• **ACTION ITEM**
Begin with the line that holds "Given: Tick the checkbox for order row 1". Output it and all remaining lines of the material, verbatim, ending with the last.

• **THE DATA**
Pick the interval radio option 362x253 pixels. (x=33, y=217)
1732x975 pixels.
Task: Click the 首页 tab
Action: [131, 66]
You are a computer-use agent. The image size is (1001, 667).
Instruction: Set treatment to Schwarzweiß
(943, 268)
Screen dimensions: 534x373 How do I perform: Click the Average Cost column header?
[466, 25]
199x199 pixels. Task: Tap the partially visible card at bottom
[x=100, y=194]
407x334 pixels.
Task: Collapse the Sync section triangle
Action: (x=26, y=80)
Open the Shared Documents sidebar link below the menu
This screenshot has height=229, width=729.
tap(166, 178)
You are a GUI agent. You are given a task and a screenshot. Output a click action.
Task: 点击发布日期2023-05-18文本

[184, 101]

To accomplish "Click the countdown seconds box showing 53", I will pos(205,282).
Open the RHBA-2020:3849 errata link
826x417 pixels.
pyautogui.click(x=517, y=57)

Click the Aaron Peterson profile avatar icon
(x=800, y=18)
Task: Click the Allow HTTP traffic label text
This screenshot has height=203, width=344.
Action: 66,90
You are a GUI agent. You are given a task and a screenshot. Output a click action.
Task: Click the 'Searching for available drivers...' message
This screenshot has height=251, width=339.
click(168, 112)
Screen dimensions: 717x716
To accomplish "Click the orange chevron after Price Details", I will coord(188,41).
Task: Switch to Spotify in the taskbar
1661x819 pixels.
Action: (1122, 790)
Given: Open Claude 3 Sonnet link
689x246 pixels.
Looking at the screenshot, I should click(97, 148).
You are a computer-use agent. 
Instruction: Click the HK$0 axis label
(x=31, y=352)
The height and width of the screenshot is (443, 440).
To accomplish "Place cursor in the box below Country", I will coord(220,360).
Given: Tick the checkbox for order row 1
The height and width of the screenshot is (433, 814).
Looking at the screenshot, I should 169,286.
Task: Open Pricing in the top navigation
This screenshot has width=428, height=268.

• **ANSWER TO THE PROBLEM**
Given: Tick the checkbox for order row 1
The height and width of the screenshot is (433, 814).
Looking at the screenshot, I should 169,286.
Task: Open Pricing in the top navigation
This screenshot has width=428, height=268.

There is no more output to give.